Nível do mar pode afetar captação de água no Guaíba — Foto: g1
🧂 O que é a salinidade da água? A Lagoa dos Patos recebe água doce dos rios que desaguam no Guaíba (como Jacuí, Sinos, Gravataí, Caí e Taquari), mas também recebe água salgada do mar, pois tem conexão com o Oceano Atlântico. Por isso, em alguns pontos, apresenta índices consideráveis de salinidade da água.
Essa água é imprópria para o consumo de seres vivos, bem como para o uso na agricultura. Por isso, em lugares onde há esse cenário, é necessário dessalinizar a água, para que ela seja tratada para o consumo, ou captar água doce em outro local.
📈 Qual é a elevação do nível do mar no RS? Fontoura aponta, com base em dados do Sea Level Center (Centro de Nível do Mar, em português) da Universidade do Havaí, que as taxas atuais de elevação do Oceano Atlântico na região da costa do RS são de 3 a 4 milímetros por ano. Ou seja, a cada 10 anos, o aumento mínimo do nível do mar no estado fica entre 3 e 4 centímetros.
📊 Qual é a diferença do nível entre o Guaíba e a Lagoa dos Patos? A diferença de nível entre os dois cursos d'água varia de 20 a 80 centímetros, entre o fim do Guaíba, em Itapuã, no município de Viamão, e o fim da Lagoa dos Patos, em Rio Grande.
"Na maior parte das vezes, a diferença de nível de um extremo e outro é menor que 20 centímetros. Essa diferença é derivada em função do vento. Basicamente, a Lagoa dos Patos é essencialmente plana em relação ao nível do mar. Se o nível do mar sobe, essa água marinha em elevação acaba penetrando na lagoa e salgando a parte central e norte da lagoa", explica Fontoura.
Água da Lagoa dos Patos em Rio Grande — Foto: Reprodução/RBS TV
⚠️ Com base nesses números, qual é o risco? Para o professor, em situações extremas de pouca chuva e de ventos que sopram do sul e do sudeste, as águas salinas poderão atravessar a Lagoa dos Patos em direção ao norte, chegando no Guaíba.
"O desnível é tão baixo que uma elevação considerável de algumas décadas já seria suficiente para conseguir levar um pouco de água salina para a parte norte da lagoa", diz o professor.

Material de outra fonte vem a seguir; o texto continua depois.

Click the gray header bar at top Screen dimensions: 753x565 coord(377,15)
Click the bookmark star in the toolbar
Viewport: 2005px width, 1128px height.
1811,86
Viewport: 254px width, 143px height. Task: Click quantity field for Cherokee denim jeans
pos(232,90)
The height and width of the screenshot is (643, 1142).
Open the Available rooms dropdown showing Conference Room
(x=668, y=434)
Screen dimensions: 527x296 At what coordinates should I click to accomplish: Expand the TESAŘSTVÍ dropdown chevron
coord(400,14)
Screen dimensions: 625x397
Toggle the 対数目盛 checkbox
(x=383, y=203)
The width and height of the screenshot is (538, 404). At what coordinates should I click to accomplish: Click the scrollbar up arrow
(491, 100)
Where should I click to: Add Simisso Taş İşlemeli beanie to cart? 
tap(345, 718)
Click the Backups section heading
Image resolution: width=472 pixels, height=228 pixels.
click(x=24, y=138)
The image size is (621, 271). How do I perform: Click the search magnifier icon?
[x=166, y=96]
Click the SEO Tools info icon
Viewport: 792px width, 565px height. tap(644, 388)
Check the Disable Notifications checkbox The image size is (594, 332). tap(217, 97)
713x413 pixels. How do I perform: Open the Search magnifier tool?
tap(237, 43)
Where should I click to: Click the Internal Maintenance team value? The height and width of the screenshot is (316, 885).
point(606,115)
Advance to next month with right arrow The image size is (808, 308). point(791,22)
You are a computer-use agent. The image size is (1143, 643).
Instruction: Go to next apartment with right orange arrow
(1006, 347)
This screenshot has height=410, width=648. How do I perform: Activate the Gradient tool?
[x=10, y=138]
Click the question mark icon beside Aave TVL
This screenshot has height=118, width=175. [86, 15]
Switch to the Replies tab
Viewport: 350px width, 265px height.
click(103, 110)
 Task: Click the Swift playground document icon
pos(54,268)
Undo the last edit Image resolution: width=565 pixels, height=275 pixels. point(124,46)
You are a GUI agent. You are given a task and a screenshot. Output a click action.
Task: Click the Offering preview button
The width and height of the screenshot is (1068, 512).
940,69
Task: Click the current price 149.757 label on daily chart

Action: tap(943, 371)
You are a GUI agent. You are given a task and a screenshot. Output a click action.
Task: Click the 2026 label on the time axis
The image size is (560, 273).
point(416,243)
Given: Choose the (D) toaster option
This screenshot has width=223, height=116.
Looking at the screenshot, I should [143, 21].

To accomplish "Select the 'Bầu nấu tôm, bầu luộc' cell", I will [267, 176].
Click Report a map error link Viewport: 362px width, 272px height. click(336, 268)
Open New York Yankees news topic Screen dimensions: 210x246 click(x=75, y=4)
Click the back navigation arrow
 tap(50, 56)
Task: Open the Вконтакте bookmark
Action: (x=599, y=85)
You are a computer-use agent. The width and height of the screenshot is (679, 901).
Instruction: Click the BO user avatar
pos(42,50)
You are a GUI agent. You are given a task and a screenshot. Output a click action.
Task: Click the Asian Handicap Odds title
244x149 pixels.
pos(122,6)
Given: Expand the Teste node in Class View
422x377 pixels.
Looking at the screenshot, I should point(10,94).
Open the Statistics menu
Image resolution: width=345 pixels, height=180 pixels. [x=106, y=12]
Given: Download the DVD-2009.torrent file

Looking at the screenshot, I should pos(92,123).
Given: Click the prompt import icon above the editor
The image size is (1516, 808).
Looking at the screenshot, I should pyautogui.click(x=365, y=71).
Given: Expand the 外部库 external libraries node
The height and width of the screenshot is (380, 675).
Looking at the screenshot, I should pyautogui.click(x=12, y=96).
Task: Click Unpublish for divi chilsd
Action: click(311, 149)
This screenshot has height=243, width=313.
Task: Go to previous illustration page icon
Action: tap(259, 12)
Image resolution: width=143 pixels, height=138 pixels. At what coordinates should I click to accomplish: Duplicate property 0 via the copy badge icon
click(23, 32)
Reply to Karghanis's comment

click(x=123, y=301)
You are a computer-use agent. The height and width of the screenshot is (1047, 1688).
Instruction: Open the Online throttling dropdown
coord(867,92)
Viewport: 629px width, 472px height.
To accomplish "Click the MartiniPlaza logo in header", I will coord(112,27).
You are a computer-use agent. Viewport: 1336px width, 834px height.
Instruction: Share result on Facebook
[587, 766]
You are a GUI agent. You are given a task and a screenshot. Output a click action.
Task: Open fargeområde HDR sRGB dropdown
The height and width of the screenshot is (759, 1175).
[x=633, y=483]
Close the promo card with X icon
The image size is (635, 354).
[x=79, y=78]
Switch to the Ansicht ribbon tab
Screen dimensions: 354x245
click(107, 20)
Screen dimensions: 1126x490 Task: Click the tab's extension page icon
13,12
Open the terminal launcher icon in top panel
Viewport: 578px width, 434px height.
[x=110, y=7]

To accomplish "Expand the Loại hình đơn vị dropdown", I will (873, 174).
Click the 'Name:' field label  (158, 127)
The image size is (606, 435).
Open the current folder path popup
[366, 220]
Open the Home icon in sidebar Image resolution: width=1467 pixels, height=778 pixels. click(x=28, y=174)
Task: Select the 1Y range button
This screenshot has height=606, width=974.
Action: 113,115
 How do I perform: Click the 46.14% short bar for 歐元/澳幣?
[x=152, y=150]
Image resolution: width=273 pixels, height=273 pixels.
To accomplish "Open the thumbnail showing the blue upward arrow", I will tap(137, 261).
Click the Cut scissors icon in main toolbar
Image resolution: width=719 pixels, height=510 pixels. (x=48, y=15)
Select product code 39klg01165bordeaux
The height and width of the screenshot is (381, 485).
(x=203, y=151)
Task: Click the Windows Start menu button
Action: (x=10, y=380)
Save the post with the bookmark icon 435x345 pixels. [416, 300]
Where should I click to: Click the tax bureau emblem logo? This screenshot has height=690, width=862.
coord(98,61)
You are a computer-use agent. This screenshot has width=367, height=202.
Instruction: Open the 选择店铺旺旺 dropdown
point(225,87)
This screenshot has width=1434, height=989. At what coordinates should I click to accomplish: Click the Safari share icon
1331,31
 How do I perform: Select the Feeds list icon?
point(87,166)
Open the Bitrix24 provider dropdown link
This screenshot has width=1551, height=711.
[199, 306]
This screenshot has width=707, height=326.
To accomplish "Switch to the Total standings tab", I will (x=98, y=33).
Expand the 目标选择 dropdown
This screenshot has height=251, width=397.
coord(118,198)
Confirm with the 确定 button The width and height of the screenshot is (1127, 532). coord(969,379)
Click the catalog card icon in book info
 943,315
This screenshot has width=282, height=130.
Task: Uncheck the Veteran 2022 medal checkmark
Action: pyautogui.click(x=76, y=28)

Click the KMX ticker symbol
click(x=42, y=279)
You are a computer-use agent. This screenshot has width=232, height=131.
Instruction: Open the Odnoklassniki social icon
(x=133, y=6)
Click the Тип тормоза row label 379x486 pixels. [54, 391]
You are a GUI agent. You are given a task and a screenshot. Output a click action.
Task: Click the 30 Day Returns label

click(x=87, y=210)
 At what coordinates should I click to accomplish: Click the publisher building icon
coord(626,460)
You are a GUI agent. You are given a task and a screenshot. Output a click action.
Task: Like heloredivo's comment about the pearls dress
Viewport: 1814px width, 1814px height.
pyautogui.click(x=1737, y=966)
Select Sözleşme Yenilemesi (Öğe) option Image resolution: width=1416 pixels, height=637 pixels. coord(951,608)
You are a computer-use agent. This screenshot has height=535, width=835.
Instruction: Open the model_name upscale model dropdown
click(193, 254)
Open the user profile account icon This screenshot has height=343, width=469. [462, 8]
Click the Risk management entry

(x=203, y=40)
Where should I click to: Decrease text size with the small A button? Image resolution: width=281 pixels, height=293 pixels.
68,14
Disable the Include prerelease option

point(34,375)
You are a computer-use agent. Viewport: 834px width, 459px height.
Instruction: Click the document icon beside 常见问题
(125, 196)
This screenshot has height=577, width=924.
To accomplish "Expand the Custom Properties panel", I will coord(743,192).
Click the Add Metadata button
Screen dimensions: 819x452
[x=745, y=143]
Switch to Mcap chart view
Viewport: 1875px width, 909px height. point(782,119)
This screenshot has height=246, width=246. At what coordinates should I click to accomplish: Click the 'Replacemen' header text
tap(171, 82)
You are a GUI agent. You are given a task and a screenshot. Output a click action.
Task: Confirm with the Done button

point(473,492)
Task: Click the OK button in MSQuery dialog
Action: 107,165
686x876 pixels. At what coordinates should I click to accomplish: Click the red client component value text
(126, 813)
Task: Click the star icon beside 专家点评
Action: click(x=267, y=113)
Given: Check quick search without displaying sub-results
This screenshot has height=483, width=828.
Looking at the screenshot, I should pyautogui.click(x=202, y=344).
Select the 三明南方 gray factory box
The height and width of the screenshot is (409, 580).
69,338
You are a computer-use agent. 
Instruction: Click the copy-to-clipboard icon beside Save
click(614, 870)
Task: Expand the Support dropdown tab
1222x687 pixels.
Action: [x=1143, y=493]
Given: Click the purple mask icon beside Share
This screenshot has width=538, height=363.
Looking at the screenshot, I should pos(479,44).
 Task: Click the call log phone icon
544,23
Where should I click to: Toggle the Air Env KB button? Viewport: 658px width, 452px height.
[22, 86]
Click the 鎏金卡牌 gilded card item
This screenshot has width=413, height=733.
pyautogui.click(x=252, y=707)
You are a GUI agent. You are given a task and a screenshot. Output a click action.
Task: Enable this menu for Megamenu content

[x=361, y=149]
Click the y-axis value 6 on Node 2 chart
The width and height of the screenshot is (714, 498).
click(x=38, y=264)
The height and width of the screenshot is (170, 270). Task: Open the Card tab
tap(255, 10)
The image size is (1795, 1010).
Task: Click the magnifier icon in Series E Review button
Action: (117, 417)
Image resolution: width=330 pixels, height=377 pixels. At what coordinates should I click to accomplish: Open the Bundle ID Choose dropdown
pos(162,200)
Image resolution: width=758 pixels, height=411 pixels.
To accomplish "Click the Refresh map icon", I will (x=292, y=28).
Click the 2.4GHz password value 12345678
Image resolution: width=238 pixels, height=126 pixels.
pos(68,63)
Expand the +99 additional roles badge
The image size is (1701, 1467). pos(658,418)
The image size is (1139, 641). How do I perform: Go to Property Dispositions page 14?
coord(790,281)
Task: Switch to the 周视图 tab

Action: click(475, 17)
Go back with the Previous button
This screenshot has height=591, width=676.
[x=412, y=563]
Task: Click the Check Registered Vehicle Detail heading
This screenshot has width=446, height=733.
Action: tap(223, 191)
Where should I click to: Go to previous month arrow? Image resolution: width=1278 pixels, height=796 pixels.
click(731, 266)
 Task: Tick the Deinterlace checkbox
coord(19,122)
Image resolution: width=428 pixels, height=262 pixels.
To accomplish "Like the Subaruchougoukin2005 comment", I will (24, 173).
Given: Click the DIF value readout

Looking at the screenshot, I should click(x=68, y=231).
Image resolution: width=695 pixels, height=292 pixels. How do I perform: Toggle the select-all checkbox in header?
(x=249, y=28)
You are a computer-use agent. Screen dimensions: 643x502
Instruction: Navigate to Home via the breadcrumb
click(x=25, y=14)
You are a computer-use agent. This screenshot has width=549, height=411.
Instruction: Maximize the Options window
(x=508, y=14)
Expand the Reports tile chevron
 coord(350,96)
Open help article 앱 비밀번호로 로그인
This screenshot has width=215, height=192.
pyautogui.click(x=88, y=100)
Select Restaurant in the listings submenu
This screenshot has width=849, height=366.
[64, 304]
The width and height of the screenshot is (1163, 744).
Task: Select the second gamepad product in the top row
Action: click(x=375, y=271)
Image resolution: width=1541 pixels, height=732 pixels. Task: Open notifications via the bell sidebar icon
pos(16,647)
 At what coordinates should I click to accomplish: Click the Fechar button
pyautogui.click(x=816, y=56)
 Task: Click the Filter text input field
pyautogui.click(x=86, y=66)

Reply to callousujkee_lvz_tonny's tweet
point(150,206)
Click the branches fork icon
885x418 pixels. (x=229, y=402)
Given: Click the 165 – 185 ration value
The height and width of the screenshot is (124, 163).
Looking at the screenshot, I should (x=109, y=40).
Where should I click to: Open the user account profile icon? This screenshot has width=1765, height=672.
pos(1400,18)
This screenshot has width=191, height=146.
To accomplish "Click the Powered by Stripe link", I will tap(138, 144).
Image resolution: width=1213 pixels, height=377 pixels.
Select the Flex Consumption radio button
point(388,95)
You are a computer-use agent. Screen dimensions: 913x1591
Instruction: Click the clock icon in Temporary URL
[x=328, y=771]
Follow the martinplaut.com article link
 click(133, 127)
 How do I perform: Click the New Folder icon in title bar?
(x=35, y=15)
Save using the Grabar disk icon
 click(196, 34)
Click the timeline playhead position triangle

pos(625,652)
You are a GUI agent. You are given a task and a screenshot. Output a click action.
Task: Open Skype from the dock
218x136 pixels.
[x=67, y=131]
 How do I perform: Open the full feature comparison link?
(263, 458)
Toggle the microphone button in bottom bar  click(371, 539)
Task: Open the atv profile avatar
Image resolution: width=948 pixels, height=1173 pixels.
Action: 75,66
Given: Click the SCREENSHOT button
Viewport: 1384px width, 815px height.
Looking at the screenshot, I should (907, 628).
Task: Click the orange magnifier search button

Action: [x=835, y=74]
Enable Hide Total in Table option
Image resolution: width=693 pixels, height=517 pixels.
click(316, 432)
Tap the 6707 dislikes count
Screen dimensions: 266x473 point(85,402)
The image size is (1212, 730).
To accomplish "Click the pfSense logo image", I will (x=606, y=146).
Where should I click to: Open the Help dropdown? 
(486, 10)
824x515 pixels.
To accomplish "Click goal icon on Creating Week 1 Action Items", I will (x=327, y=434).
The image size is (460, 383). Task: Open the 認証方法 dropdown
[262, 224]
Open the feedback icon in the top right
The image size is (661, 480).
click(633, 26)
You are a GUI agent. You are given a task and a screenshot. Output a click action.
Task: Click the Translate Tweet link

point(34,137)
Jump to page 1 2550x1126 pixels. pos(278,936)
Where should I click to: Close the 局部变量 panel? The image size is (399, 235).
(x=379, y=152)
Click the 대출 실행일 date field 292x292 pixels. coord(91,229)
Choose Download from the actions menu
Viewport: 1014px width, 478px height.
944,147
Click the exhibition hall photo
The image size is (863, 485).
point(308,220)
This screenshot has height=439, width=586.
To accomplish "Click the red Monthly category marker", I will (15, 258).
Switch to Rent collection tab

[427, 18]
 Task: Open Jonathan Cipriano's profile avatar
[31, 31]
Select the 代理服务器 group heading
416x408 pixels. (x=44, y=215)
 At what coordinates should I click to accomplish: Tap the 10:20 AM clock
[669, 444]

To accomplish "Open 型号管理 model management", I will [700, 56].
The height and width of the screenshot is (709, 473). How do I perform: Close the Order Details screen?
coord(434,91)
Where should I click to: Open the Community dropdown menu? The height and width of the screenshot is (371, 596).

🚱 Isso pode prejudicar o abastecimento de água? Sim, afirma Fontoura. Segundo o cientista, "há risco concreto de salinização eventual da principal fonte de água doce da região".
⛈️ Enchentes como as de maio têm influência nesse problema? Não. Na verdade, as cheias são um resultado do mesmo problema que provoca o risco de salinização: os eventos extremos cada vez mais frequentes.
Enquanto a chuva intensa leva muita água dos rios ao oceano pela Lagoa dos Patos, os períodos de seca, potencializados pelo La Niña, têm efeito contrário, fazendo com que a água do oceano alcance pontos mais distantes da lagoa.
Delta do Jacuí e Guaíba, em Porto Alegre — Foto: Reprodução/RBS TV
⏳ Em quanto tempo esse cenário pode se realizar? Não há previsões concretas, porque, segundo o pesquisador, a elevação do nível do mar não segue uma tendência linear. Contudo, o fenômeno poderia impactar a região em cerca de 25 a 30 anos.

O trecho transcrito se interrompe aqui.